• [About this task]
Below are the records; restate all of them word for word.

Given entries below:

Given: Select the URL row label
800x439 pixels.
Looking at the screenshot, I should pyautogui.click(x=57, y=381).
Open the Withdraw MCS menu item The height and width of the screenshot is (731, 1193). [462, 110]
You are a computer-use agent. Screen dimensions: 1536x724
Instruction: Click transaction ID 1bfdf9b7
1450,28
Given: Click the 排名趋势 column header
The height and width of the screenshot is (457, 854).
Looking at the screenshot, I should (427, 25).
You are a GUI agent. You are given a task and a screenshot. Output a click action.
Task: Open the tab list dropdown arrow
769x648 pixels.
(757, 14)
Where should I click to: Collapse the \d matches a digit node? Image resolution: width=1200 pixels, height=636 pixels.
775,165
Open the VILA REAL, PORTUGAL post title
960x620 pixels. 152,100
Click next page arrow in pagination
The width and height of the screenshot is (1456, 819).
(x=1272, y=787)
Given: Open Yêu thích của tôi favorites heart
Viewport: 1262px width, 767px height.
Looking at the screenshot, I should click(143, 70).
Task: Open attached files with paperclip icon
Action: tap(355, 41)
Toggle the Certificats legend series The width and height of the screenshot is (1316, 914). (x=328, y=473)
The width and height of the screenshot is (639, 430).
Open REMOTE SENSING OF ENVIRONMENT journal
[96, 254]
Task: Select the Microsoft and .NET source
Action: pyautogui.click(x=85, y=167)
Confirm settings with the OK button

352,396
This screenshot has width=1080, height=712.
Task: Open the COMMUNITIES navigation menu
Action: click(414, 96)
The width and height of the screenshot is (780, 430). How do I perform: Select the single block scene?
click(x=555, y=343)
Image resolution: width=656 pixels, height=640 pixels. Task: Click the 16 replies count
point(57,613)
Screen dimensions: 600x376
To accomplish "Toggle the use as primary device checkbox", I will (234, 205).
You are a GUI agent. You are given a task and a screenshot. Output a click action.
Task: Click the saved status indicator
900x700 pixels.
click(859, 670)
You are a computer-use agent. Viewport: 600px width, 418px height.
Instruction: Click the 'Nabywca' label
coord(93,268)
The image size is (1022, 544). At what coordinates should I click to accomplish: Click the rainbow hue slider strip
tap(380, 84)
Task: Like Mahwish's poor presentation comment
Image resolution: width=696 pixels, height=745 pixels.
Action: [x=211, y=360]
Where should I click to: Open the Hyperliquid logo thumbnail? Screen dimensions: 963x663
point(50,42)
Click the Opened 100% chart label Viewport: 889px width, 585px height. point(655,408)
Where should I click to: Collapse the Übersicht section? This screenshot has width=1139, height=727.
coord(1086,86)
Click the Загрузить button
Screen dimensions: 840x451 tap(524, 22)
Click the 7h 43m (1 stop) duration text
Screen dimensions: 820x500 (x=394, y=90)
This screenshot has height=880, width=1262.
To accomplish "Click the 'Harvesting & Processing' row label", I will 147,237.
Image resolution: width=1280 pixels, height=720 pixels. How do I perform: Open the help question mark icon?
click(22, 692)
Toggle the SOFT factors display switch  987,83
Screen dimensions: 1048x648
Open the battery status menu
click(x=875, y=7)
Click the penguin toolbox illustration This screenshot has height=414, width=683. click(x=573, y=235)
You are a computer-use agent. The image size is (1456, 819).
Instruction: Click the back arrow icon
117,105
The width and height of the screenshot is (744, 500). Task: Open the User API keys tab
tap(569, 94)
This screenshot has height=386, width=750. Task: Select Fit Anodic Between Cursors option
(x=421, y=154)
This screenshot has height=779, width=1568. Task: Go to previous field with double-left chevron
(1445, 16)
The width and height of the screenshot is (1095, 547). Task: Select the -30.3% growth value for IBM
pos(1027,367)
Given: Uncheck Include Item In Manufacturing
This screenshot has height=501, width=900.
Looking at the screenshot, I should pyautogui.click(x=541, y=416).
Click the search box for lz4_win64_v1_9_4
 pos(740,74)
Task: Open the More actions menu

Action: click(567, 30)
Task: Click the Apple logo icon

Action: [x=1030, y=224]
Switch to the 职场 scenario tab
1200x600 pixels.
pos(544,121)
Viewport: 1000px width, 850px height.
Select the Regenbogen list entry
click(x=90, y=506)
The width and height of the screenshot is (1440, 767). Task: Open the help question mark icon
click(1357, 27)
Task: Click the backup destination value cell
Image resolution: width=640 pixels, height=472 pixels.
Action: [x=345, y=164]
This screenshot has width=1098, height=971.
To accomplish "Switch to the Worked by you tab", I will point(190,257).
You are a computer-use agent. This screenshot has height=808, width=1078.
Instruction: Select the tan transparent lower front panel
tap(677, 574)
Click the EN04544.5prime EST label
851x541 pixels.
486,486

End of Given entries.

• [Answer]
Given: Select the URL row label
800x439 pixels.
Looking at the screenshot, I should pyautogui.click(x=57, y=381).
Open the Withdraw MCS menu item The height and width of the screenshot is (731, 1193). [462, 110]
You are a computer-use agent. Screen dimensions: 1536x724
Instruction: Click transaction ID 1bfdf9b7
1450,28
Given: Click the 排名趋势 column header
The height and width of the screenshot is (457, 854).
Looking at the screenshot, I should (427, 25).
You are a GUI agent. You are given a task and a screenshot. Output a click action.
Task: Open the tab list dropdown arrow
769x648 pixels.
(757, 14)
Where should I click to: Collapse the \d matches a digit node? Image resolution: width=1200 pixels, height=636 pixels.
775,165
Open the VILA REAL, PORTUGAL post title
960x620 pixels. 152,100
Click next page arrow in pagination
The width and height of the screenshot is (1456, 819).
(x=1272, y=787)
Given: Open Yêu thích của tôi favorites heart
Viewport: 1262px width, 767px height.
Looking at the screenshot, I should click(143, 70).
Task: Open attached files with paperclip icon
Action: tap(355, 41)
Toggle the Certificats legend series The width and height of the screenshot is (1316, 914). (x=328, y=473)
The width and height of the screenshot is (639, 430).
Open REMOTE SENSING OF ENVIRONMENT journal
[96, 254]
Task: Select the Microsoft and .NET source
Action: pyautogui.click(x=85, y=167)
Confirm settings with the OK button

352,396
This screenshot has width=1080, height=712.
Task: Open the COMMUNITIES navigation menu
Action: click(414, 96)
The width and height of the screenshot is (780, 430). How do I perform: Select the single block scene?
click(x=555, y=343)
Image resolution: width=656 pixels, height=640 pixels. Task: Click the 16 replies count
point(57,613)
Screen dimensions: 600x376
To accomplish "Toggle the use as primary device checkbox", I will (234, 205).
You are a GUI agent. You are given a task and a screenshot. Output a click action.
Task: Click the saved status indicator
900x700 pixels.
click(859, 670)
You are a computer-use agent. Viewport: 600px width, 418px height.
Instruction: Click the 'Nabywca' label
coord(93,268)
The image size is (1022, 544). At what coordinates should I click to accomplish: Click the rainbow hue slider strip
tap(380, 84)
Task: Like Mahwish's poor presentation comment
Image resolution: width=696 pixels, height=745 pixels.
Action: [x=211, y=360]
Where should I click to: Open the Hyperliquid logo thumbnail? Screen dimensions: 963x663
point(50,42)
Click the Opened 100% chart label Viewport: 889px width, 585px height. point(655,408)
Where should I click to: Collapse the Übersicht section? This screenshot has width=1139, height=727.
coord(1086,86)
Click the Загрузить button
Screen dimensions: 840x451 tap(524, 22)
Click the 7h 43m (1 stop) duration text
Screen dimensions: 820x500 (x=394, y=90)
This screenshot has height=880, width=1262.
To accomplish "Click the 'Harvesting & Processing' row label", I will 147,237.
Image resolution: width=1280 pixels, height=720 pixels. How do I perform: Open the help question mark icon?
click(22, 692)
Toggle the SOFT factors display switch  987,83
Screen dimensions: 1048x648
Open the battery status menu
click(x=875, y=7)
Click the penguin toolbox illustration This screenshot has height=414, width=683. click(x=573, y=235)
You are a computer-use agent. The image size is (1456, 819).
Instruction: Click the back arrow icon
117,105
The width and height of the screenshot is (744, 500). Task: Open the User API keys tab
tap(569, 94)
This screenshot has height=386, width=750. Task: Select Fit Anodic Between Cursors option
(x=421, y=154)
This screenshot has height=779, width=1568. Task: Go to previous field with double-left chevron
(1445, 16)
The width and height of the screenshot is (1095, 547). Task: Select the -30.3% growth value for IBM
pos(1027,367)
Given: Uncheck Include Item In Manufacturing
This screenshot has height=501, width=900.
Looking at the screenshot, I should pyautogui.click(x=541, y=416).
Click the search box for lz4_win64_v1_9_4
 pos(740,74)
Task: Open the More actions menu

Action: click(567, 30)
Task: Click the Apple logo icon

Action: [x=1030, y=224]
Switch to the 职场 scenario tab
1200x600 pixels.
pos(544,121)
Viewport: 1000px width, 850px height.
Select the Regenbogen list entry
click(x=90, y=506)
The width and height of the screenshot is (1440, 767). Task: Open the help question mark icon
click(1357, 27)
Task: Click the backup destination value cell
Image resolution: width=640 pixels, height=472 pixels.
Action: [x=345, y=164]
This screenshot has width=1098, height=971.
To accomplish "Switch to the Worked by you tab", I will point(190,257).
You are a computer-use agent. This screenshot has height=808, width=1078.
Instruction: Select the tan transparent lower front panel
tap(677, 574)
Click the EN04544.5prime EST label
851x541 pixels.
486,486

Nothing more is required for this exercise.